Latitude: Persuasive Cartography features highlights from the PJ Mode Collection of Persuasive Cartography—maps intended primarily to influence opinions and beliefs, rather than to communicate geographical information. These “persuasive” maps are focused on shaping decisions and desired outcomes. They employ a variety of tools and strategies—unusual projections and coloring, selective inclusion, imaginative illustration, allegory, satire, and even intentional deception—to advance a particular cause or point of view. Spanning from the 18th century to the present, many of the maps on display illuminate historical perspectives on topics that still resonate today, such as immigration policy and political gerrymandering. Others seek to foster social change, promote products and places, or send warnings about imagined futures. From the past to the present, Latitude helps us understand how ideas and opinions are shaped by data visualization techniques.


Cornell University began with its Inauguration Day ceremonies and its first day of classes in October 1868. At the end of the first academic year, it held its first Commencement exercises in July 1869. In his Inauguration Day remarks, Ezra Cornell acknowledged that his new campus might still look much like the cow pasture it had once been, but he also noted, “We have not invited you to see a university finished, but to see one begun.” This exhibition documents these early events in Cornell’s history and celebrates their 150th anniversary.
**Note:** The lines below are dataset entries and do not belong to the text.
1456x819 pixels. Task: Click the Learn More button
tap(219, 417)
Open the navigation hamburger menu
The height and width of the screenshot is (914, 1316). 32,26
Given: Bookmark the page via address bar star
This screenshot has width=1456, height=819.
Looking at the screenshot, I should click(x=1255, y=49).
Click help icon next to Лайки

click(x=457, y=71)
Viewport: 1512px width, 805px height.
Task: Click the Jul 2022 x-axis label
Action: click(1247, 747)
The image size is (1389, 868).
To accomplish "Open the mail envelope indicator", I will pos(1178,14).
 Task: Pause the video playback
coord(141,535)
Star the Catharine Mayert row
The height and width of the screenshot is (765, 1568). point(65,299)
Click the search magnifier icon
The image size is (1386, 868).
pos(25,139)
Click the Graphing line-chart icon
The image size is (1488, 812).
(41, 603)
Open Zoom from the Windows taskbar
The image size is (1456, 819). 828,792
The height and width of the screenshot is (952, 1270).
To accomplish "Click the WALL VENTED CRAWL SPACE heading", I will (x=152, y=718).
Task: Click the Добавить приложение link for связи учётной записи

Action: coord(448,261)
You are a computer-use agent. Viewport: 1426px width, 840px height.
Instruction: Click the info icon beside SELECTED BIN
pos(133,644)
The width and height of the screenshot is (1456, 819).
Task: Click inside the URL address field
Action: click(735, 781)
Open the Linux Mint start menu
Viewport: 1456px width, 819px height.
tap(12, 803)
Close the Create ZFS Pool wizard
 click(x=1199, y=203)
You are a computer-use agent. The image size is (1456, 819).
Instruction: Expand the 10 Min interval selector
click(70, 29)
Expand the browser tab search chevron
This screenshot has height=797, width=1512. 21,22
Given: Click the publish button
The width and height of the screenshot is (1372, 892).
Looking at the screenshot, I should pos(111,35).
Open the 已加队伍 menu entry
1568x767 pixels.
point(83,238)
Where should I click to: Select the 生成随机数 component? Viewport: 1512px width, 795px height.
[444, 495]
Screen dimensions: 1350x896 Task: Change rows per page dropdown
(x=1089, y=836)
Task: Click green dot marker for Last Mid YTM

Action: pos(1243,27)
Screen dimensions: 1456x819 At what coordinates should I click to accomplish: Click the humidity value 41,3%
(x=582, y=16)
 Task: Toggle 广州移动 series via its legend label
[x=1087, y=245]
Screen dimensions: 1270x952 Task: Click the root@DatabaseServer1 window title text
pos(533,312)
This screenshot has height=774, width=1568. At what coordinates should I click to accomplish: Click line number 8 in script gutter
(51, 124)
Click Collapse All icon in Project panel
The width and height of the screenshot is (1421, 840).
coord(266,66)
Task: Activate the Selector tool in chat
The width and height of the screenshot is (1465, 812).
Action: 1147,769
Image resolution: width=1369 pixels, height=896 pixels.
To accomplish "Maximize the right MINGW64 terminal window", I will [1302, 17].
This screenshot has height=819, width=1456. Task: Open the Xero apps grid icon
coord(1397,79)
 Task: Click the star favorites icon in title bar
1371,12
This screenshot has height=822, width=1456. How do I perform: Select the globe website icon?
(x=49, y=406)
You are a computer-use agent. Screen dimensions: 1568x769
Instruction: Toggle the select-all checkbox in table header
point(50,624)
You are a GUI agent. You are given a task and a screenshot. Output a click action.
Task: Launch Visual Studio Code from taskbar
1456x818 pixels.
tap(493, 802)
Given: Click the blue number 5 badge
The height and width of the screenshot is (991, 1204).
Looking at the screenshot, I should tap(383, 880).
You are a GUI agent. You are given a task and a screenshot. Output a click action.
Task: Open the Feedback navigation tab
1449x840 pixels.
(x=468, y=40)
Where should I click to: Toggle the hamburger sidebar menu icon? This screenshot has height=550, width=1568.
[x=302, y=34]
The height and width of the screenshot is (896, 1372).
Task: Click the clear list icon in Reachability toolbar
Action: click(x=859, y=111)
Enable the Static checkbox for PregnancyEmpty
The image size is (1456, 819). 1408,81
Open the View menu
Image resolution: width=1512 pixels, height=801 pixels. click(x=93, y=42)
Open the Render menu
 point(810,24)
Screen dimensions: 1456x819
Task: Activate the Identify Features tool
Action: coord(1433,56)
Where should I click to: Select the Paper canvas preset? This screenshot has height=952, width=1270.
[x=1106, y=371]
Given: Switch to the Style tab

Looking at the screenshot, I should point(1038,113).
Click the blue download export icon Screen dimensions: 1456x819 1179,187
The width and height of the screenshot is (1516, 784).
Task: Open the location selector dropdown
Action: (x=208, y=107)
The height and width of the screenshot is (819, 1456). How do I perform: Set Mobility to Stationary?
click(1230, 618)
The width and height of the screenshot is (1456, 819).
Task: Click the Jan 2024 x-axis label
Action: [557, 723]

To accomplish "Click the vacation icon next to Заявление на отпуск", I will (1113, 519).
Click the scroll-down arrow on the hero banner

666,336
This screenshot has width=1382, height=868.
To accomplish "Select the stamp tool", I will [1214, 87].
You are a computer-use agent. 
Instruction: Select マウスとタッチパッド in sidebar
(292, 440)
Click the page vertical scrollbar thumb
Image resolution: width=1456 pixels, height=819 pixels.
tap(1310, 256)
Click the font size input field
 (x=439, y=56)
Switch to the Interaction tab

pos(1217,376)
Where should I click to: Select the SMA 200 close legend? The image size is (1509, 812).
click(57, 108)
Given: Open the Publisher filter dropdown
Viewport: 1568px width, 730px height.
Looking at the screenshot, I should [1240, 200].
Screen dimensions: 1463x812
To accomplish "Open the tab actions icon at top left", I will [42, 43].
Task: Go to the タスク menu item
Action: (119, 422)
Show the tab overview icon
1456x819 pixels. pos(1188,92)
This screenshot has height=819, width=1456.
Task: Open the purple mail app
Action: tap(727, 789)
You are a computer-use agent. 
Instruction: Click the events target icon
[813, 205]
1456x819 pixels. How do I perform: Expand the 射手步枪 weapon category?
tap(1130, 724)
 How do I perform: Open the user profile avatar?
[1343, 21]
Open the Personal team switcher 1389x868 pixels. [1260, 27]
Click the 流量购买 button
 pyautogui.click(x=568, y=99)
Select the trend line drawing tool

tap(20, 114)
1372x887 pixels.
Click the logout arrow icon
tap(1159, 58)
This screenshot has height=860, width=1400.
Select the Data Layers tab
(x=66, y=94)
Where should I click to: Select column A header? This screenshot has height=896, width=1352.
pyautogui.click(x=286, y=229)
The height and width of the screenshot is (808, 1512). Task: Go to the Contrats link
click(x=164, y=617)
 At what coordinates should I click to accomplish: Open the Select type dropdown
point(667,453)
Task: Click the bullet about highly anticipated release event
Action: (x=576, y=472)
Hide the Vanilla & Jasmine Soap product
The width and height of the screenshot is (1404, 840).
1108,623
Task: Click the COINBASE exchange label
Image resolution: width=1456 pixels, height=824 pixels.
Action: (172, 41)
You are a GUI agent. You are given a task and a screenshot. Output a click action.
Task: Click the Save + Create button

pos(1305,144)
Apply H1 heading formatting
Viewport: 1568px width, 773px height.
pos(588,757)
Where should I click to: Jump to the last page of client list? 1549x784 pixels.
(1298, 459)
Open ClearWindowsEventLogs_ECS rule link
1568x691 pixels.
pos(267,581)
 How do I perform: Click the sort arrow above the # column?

Drawing from Cornell’s Rare and Manuscript Collections and the Herbert F. Johnson Museum of Art, World Picture examines how published travel imagery created and transmitted geographical knowledge during the nineteenth century, a period of rapid and extraordinary change in how people traveled, represented, and understood the world. After photography’s 1839 debut, the new medium was seen as uniquely suited to the task of presenting accurate geographical description. At the same time, traditional illustration methods such as wood engravings, etchings, and lithographs offered varied and often romanticized interpretations of their subjects in an exploding number of publications dedicated to travel and exploration. What does this reveal about the roles of authenticity and aesthetics in the success of the Western project to teach audiences about faraway places?


How do you write a sound? How do you hear a text? “Mixed Media” examines how representations of text and sound have shaped our perceptions of the material world, tracing the technologies used to replicate and transmit them. The exhibition features rare artifacts that illuminate 500 years of inventions that record and distribute information—from movable cast metal type to Edison’s model wax cylinder-playing gramophone.


This expanded version of the 2017 exhibit “Woman Suffrage at Cornell,” at Kroch Library, part of Cornell’s celebration of the New York Suffrage Centennial, provides glimpses of that struggle through photographs, broadsides, programs, postcards, and other memorabilia.


“The World Bewitch’d” is an exhibition exploring the origins and spread of the belief in witchcraft across Europe. Featuring rare and unique books and documents—from 15th-century witch hunting manuals to 20th-century movie posters—the exhibition examines themes such as gendered stereotypes, belief in night flying, shapeshifting, demonic pacts, and the witch epidemics that resulted in the deaths of tens of thousands. The World Bewitch’d offers a rare glimpse of the treasures of the Cornell Witchcraft Collection, established by Cornell University’s first president, Andrew Dickson White, and now the largest in North America with more than 3,000 items.


“Wake the Form” explores the modern artist book and its lineage through selections from Cornell’s collections of artist books, rare books, children’s books, games and archives. Placing such seemingly disparate objects in close proximity allows the viewer to make connections between the past and the present, blurring the lines between art and authorship. This exhibit demonstrates how book objects are not passive, but require our engagement in order to be fully experienced. We must participate, activate – we must first wake the form.